Ovia Health’s clinical research team regularly conducts research to identify ways to improve women’s health and the healthcare experience. It’s critical to us that the research we conduct is not only evidence-based and clinically valid, but that it is also subjected to the same rigorous processes and standards that academic research is subject to.
One of the remarkable things about our clinical research is the reach we have. Traditional women’s health research typically amasses only a couple hundred participants, and draws conclusions from these relatively small samples. Ovia Health is able to conduct peer-reviewed, academic research with samples 1000x the size of those used in traditional research studies.
With digital technologies still gaining traction and to some extent still being viewed as untested,
Ovia Health’s clinical research team wanted to ensure that our digital data collection methodologies were validated in peer-reviewed literature and on par with traditional data collection methodologies like biospecimen sampling.
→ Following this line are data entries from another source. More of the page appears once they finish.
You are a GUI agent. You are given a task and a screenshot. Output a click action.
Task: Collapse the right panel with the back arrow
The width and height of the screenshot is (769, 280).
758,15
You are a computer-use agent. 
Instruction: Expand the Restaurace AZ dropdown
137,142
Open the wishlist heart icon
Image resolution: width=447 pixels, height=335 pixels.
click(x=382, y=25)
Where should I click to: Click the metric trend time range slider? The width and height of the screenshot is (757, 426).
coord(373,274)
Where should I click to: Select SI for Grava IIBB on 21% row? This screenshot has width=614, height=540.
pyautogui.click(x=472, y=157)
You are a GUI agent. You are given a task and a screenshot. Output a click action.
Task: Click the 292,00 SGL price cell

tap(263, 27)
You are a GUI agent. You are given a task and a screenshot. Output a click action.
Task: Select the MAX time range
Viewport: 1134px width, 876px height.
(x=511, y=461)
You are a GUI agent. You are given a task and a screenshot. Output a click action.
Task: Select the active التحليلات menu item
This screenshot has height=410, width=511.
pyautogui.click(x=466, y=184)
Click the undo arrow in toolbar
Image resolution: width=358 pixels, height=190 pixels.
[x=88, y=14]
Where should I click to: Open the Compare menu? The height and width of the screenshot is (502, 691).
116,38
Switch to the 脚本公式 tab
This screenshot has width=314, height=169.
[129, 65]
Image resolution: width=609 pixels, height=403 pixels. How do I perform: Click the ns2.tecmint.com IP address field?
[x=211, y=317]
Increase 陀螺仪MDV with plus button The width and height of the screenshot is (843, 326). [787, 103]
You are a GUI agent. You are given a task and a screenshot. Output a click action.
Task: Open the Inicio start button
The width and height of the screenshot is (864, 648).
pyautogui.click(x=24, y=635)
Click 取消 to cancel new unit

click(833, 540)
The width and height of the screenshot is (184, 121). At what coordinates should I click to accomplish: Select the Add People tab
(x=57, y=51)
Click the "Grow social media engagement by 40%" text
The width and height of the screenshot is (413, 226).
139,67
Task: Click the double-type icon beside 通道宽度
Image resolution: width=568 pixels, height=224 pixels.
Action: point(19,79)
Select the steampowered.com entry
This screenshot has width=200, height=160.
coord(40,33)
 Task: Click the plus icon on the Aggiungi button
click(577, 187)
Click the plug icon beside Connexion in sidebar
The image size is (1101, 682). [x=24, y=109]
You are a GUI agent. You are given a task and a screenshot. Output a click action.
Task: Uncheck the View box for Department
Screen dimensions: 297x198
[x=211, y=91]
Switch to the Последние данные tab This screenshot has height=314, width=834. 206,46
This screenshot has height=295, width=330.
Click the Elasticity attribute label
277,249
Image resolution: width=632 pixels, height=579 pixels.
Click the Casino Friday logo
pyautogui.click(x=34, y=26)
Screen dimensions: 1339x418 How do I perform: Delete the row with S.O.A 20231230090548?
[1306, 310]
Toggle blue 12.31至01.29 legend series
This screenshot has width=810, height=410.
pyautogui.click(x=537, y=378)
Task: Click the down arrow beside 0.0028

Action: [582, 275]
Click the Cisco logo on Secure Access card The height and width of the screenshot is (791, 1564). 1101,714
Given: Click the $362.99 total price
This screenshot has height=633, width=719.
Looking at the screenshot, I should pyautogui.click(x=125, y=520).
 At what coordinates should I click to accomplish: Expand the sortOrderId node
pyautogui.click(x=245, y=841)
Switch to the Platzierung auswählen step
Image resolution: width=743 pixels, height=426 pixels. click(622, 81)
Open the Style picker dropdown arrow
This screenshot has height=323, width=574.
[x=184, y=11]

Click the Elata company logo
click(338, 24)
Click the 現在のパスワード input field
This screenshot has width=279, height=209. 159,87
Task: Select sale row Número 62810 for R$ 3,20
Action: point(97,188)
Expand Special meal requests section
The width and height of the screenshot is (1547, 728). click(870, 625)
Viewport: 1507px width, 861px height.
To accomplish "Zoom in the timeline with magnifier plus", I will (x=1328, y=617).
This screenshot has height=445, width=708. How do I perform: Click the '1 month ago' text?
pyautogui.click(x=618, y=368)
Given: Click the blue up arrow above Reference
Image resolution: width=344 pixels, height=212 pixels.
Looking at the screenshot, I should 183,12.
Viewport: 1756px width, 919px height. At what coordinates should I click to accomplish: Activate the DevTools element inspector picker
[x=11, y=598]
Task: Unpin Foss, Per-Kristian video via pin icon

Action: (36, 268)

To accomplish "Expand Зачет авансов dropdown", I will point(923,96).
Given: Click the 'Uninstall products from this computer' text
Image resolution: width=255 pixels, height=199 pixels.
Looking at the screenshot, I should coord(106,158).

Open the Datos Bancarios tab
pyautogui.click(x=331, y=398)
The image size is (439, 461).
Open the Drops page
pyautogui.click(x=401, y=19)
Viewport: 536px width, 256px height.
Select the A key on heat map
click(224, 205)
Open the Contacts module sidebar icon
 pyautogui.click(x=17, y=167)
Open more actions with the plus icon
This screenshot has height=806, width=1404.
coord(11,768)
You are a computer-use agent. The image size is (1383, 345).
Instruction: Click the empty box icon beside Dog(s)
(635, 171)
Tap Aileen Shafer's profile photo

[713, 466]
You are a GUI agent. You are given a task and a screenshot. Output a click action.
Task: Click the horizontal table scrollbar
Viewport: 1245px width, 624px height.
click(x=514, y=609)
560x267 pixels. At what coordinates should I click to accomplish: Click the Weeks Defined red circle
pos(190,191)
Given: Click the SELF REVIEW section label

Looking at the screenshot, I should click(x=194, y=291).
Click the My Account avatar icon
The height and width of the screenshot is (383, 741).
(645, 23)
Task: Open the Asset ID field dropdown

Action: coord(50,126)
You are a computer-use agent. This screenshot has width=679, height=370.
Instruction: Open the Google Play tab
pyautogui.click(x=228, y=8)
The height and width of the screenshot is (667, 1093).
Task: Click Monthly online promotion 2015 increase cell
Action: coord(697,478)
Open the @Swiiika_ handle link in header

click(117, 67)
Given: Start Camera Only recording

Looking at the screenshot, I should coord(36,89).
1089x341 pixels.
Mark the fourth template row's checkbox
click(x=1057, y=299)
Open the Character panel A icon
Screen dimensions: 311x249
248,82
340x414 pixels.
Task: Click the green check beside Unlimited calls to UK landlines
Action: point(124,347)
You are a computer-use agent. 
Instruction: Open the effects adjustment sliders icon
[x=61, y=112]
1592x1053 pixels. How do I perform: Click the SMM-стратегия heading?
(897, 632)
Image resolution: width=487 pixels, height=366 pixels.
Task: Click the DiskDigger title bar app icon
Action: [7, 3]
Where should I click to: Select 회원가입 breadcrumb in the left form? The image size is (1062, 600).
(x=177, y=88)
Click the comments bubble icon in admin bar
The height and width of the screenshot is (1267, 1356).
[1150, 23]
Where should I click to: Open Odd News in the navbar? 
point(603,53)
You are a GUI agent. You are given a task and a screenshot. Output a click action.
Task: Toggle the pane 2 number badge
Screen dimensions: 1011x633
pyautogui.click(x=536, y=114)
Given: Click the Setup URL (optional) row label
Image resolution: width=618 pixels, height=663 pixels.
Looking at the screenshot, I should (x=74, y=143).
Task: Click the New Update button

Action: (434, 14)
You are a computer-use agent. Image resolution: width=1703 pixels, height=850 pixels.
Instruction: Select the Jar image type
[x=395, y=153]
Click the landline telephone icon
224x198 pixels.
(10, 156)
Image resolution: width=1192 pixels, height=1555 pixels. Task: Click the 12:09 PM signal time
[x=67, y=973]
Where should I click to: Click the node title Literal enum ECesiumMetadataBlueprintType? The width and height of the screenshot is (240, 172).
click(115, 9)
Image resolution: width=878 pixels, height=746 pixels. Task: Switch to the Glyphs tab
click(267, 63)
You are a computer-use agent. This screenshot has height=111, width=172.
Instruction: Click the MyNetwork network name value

To test this, our clinical team conducted a study that mirrored a landmark 1995 study by Wilcox et al. Wilcox’s groundbreaking research was published in the New England Journal of Medicine (NEJM) and helped to identify define the fertile window as the day of ovulation and the 5 days preceding it. Their sample size was 221 women who were planning to become pregnant. They asked each woman to keep a written diary of intercourse and to provide daily urine samples (used to identify the day of ovulation).
Since then, countless works have been published based on this definition of the fertile window. However, Wilcox's work has never been replicated because it is incredibly time consuming and expensive to ask hundreds of women to provide daily urine samples.
Ovia Health, however, had the ability to replicate this study. Using data from nearly 99,000 women — amounting to more than a quarter of a million menstrual cycles — Ovia’s clinical research team replicated Wilcox's work and tested whether these findings from more than two decades ago still hold up.
Our team found that they do.
The results from our study were just published in the industry-leading publication Fertility and Sterility. The results found mirrored Wilcox’s findings, including daily probability of conception, relative to the fertile window. Our research also examined symptoms known to be associated with ovulation (e.g., cramping, cervical mucus consistency, etc.) and the results were consistent with current clinical understand. The main difference between our paper and Wilcox’s paper was which day of the fertile window has the highest probability of conception. According to Wilcox’s data, it's the day of ovulation itself. According to Ovia’s data, it's the day prior to ovulation. There have been countless papers for the last few decades arguing one day or the other, but none with a sample of this size.
What does this mean? This means that research that leverages digital methods of collecting data are just as accurate as traditional methods, and because digital methods allow researchers to have larger sample sizes, the data found from research conducted this way contributes important new information to women’s health literature. This will impact women’s health research for years to come, and will help researchers study and improve women’s health on a much larger scale.